Manual Trans Shifter Knob links


----------



## Blasirl (Mar 31, 2015)

how to remove shift knob on manual transmission?


anybody tried removing their manual shift knob? the leather/rubber on mine has torn apart, im tryna get it fix on a upholstery shop IF it is possible to get it removed, geez it sucks livin in a 3rd world country we cant even afford a bnew car.




www.cruzetalk.com


----------



## JLL (Sep 12, 2017)

drhaser said:


> Hello everyone,
> 
> I am not the most car savvy person so need some help changing my manual shift knob. I have ordered two shift knobs
> both from amazon and eBay and neither worked. The whole is too small so I tried to make it bigger with a drill but this that didn't really work. Any idea/tips? Or links to an aftermarket shift knob that fits?
> ...


If I were in your situation, I would measure the diameter and height of the shift. Then use those measurements to find a compatible shift knob.

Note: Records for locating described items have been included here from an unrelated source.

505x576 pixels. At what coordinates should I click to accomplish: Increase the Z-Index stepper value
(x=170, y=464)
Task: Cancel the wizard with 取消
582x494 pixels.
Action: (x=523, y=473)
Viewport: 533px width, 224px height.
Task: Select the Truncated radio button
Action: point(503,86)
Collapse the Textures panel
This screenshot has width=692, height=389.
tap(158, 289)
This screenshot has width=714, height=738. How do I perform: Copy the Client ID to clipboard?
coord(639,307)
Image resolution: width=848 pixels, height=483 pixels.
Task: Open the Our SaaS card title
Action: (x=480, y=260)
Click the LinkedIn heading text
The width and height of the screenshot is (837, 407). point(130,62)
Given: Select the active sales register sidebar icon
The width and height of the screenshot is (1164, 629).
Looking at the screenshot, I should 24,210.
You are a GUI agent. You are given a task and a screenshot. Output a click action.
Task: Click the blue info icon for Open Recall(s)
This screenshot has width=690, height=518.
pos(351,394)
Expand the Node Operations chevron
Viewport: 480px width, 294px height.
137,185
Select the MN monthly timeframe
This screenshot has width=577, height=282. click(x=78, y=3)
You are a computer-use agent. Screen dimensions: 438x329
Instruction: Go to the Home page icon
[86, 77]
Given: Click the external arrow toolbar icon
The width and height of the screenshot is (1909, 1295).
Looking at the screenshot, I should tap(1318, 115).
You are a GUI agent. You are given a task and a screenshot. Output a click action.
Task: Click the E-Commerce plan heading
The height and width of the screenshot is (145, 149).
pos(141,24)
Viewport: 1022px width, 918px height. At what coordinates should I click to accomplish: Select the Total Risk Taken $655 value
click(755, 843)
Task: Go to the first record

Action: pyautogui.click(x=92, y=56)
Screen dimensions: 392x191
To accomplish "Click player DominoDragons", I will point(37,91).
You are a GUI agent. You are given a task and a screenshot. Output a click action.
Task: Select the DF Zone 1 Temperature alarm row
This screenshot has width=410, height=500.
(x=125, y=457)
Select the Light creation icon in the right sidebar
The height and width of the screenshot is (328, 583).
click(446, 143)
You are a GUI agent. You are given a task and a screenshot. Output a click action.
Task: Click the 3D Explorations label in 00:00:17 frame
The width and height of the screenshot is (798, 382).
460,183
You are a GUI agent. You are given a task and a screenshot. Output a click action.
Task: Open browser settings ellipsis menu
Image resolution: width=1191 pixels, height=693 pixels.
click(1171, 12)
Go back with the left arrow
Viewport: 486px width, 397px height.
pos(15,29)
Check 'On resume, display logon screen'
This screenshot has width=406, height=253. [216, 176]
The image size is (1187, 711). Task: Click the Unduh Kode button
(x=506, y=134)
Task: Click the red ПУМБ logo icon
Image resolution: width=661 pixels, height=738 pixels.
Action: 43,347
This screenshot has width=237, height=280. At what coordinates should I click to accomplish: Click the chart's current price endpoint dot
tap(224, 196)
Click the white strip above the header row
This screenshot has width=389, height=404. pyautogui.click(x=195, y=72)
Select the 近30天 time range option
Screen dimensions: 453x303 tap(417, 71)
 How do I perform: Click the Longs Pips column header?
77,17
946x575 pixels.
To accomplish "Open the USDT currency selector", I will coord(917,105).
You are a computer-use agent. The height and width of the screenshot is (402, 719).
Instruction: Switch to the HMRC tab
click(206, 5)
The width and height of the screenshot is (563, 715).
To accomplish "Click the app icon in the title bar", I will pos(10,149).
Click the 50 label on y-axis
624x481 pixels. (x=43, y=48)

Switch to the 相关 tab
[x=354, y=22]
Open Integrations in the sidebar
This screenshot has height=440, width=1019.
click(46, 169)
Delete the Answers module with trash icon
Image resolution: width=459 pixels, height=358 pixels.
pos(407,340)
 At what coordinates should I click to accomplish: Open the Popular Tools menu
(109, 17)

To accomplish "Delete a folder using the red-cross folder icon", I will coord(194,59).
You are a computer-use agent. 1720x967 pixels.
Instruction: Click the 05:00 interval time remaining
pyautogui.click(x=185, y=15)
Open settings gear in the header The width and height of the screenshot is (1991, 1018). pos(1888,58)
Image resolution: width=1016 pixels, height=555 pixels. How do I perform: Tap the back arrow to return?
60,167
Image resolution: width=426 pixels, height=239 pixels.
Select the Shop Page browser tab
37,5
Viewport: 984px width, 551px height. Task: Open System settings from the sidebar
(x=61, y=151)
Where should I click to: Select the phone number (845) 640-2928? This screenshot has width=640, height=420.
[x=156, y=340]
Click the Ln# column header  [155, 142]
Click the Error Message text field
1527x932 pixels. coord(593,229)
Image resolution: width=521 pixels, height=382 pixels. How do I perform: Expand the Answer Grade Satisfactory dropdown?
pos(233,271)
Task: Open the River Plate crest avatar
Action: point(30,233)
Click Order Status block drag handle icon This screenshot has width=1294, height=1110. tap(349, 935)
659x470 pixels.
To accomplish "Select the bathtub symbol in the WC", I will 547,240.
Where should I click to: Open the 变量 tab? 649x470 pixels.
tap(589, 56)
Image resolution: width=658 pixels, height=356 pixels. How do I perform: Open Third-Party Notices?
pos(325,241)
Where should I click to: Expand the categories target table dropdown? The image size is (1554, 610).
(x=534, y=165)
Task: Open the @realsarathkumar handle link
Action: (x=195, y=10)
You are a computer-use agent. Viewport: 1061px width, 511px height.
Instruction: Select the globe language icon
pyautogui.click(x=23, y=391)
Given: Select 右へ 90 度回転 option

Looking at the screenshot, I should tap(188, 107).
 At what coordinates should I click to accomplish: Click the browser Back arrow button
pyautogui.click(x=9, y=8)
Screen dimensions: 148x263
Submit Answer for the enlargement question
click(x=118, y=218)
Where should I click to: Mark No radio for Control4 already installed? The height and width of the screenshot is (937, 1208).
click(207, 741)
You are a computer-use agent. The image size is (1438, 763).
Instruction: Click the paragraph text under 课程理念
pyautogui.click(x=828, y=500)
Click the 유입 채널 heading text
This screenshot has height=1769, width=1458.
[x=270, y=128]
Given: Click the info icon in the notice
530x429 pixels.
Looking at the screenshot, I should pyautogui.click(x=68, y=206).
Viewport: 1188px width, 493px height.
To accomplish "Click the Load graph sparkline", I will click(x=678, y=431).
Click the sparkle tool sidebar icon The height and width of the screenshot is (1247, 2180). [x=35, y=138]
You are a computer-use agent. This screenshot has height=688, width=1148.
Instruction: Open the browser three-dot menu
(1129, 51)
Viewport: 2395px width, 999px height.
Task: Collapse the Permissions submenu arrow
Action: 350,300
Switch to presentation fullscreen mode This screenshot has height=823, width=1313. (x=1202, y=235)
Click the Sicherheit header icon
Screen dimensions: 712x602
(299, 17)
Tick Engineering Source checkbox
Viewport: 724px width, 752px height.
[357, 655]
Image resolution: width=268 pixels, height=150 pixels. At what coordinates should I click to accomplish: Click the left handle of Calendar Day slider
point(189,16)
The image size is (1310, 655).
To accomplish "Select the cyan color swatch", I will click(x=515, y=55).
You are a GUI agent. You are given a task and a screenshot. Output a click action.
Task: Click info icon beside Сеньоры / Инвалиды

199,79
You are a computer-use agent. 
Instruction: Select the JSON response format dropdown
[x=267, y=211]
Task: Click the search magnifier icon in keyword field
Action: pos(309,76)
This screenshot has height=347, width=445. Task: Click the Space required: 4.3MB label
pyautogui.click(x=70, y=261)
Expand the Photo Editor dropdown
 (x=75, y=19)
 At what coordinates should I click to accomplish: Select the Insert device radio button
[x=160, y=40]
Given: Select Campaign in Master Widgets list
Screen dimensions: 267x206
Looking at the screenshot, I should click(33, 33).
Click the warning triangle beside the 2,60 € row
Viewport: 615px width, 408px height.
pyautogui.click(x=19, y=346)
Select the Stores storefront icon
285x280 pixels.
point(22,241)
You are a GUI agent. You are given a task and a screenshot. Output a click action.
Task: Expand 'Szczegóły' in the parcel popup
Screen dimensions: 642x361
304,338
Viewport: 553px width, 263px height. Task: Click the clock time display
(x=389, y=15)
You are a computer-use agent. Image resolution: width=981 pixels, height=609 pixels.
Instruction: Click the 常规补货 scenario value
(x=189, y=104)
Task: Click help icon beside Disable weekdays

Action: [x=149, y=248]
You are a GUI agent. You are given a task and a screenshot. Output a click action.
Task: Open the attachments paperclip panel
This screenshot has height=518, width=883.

Also I was under the impression that most aftermarket shift knobs had set screws to hold them in place. Is that not the case anymore?


----------



## Cruzing12 (Oct 10, 2020)

Been rocking no shift knob for a couple months now and like it. I like the one finger on the lever shifting, feel a little more vibration to


----------



## drhaser (Dec 27, 2018)

JLL said:


> If I were in your situation, I would measure the diameter and height of the shift. Then use those measurements to find a compatible shift knob.
> 
> Also I was under the impression that most aftermarket shift knobs had set screws to hold them in place. Is that not the case anymore?


I have not looked too much into other kind of shift knobs. I wanted to put one similar to the original which does not need a screw but at this point I will use anything. This video made it look so easy but it looks like the 2012 version is different in terms of size.


----------



## JLL (Sep 12, 2017)

drhaser said:


> I have not looked too much into other kind of shift knobs. I wanted to put one similar to the original which does not need a screw but at this point I will use anything. This video made it look so easy but it looks like the 2012 version is different in terms of size.


Have you actually looked into a OEM GM replacement?


----------